*Your instructions:* Nothing but the lines from the top of the following entries through the line with "Task: Select the peak data point at 59259" should be printed, exactly as they are.

Dataset entries

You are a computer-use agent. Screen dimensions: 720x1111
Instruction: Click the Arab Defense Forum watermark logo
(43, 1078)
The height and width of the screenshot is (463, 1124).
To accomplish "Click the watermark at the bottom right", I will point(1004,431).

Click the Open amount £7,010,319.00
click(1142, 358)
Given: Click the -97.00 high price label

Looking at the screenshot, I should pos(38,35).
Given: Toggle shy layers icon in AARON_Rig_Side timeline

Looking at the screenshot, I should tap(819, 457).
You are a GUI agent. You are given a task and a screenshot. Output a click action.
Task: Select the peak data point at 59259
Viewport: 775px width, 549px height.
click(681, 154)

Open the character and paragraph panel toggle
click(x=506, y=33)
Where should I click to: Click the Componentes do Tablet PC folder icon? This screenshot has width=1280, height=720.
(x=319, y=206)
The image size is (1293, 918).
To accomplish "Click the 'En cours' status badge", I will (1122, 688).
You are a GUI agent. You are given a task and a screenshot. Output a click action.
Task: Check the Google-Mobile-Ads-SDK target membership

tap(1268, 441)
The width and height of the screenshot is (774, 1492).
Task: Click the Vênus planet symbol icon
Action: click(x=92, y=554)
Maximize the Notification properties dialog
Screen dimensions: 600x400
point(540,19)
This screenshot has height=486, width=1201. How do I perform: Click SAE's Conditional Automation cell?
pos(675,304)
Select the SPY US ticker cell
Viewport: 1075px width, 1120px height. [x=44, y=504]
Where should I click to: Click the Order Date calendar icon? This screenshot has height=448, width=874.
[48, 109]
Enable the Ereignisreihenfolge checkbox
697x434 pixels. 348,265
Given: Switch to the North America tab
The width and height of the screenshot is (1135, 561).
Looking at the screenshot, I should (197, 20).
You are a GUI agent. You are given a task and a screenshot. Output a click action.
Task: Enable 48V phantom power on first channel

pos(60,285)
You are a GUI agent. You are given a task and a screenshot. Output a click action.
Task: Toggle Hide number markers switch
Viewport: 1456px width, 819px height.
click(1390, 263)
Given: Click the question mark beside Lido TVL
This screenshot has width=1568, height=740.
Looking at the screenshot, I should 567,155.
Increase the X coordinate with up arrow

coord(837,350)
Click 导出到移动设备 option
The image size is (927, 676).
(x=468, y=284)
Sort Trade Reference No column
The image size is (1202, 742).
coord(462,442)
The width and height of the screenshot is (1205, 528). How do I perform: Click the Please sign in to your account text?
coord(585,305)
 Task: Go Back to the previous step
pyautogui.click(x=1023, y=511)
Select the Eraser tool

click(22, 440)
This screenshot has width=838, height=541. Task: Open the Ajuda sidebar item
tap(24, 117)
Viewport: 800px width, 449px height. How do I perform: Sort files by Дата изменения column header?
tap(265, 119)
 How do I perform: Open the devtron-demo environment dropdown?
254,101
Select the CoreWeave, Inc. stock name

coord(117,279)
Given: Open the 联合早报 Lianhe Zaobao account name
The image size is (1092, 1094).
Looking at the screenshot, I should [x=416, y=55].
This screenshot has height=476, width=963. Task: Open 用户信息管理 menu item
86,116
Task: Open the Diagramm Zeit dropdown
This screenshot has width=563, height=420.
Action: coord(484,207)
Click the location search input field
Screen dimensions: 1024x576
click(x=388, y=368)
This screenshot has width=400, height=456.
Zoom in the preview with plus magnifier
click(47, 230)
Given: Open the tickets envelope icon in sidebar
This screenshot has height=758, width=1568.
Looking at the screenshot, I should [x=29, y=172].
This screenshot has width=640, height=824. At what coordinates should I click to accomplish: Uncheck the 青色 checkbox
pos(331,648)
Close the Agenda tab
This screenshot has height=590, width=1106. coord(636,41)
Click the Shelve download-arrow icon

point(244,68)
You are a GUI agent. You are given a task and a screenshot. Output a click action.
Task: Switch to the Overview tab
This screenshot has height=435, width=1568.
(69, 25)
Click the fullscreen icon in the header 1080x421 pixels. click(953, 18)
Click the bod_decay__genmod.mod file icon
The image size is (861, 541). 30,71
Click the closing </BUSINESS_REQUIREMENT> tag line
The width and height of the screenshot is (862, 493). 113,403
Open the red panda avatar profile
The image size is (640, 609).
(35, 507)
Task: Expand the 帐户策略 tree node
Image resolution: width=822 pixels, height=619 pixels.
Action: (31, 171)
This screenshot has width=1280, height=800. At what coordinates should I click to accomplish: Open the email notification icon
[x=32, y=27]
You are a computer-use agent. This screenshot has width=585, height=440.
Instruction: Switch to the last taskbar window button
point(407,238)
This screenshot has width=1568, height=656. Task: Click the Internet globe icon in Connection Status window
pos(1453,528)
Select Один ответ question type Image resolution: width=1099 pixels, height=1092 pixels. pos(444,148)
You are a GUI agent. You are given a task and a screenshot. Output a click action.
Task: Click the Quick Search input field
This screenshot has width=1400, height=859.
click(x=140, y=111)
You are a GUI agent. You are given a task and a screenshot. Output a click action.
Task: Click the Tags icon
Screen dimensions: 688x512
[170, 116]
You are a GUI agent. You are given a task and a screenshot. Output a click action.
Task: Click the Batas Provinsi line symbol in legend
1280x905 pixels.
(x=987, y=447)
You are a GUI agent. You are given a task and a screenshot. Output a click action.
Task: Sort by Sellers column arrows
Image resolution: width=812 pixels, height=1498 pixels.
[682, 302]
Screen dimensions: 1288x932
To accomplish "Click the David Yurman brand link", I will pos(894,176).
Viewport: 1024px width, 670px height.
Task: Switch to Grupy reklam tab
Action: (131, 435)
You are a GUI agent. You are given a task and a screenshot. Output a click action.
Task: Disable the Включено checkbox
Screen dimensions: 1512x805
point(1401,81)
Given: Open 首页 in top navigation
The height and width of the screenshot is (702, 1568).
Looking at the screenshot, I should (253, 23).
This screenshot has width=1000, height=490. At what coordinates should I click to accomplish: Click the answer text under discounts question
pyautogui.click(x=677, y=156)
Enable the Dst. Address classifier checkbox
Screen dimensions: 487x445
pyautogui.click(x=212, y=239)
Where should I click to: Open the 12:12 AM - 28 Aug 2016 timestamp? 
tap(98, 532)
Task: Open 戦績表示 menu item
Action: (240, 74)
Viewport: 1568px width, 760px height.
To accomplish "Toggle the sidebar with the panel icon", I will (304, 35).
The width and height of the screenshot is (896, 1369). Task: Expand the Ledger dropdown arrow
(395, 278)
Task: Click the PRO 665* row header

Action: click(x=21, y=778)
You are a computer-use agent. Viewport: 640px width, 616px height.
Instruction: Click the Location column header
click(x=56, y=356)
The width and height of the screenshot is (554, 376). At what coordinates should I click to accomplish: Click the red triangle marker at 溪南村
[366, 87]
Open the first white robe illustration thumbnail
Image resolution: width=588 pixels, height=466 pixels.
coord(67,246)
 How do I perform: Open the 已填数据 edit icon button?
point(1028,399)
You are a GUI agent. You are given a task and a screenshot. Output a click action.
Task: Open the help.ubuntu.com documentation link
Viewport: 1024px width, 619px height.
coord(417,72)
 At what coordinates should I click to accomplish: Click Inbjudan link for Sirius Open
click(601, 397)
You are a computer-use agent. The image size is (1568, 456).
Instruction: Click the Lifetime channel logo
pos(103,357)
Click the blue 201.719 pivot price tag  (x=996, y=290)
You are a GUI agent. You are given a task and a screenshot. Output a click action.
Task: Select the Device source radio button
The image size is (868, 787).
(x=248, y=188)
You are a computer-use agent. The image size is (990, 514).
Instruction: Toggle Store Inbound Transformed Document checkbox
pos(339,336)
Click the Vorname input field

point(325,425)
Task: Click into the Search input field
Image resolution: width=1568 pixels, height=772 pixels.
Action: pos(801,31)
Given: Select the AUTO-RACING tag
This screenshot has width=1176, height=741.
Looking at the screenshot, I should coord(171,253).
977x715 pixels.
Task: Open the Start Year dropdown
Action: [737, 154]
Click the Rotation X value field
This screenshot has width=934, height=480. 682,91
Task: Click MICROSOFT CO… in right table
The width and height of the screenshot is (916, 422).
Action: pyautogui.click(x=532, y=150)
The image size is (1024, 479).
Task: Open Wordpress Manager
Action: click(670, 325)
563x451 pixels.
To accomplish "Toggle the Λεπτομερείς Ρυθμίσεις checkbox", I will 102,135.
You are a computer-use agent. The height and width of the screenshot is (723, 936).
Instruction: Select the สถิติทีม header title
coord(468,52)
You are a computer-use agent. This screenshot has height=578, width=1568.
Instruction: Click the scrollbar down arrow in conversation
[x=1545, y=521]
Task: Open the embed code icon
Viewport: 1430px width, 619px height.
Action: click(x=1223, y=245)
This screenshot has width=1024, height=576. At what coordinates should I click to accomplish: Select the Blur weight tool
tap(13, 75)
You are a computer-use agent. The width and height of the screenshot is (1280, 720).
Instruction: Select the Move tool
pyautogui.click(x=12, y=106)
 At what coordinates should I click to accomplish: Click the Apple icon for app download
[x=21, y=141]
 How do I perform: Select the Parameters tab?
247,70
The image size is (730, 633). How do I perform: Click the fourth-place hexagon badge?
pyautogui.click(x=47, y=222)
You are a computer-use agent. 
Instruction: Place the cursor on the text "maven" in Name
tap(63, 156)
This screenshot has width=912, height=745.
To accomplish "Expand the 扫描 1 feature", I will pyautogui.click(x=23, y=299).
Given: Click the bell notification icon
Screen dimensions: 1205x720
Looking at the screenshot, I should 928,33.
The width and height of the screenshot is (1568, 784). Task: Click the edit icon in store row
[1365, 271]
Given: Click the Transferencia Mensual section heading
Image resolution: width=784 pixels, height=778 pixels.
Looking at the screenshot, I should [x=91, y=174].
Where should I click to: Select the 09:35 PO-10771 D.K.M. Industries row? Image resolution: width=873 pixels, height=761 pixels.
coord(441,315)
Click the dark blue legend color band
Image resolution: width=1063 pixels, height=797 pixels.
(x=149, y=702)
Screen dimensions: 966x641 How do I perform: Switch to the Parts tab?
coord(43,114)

*Task response:*
You are a computer-use agent. Screen dimensions: 720x1111
Instruction: Click the Arab Defense Forum watermark logo
(43, 1078)
The height and width of the screenshot is (463, 1124).
To accomplish "Click the watermark at the bottom right", I will point(1004,431).

Click the Open amount £7,010,319.00
click(1142, 358)
Given: Click the -97.00 high price label

Looking at the screenshot, I should pos(38,35).
Given: Toggle shy layers icon in AARON_Rig_Side timeline

Looking at the screenshot, I should tap(819, 457).
You are a GUI agent. You are given a task and a screenshot. Output a click action.
Task: Select the peak data point at 59259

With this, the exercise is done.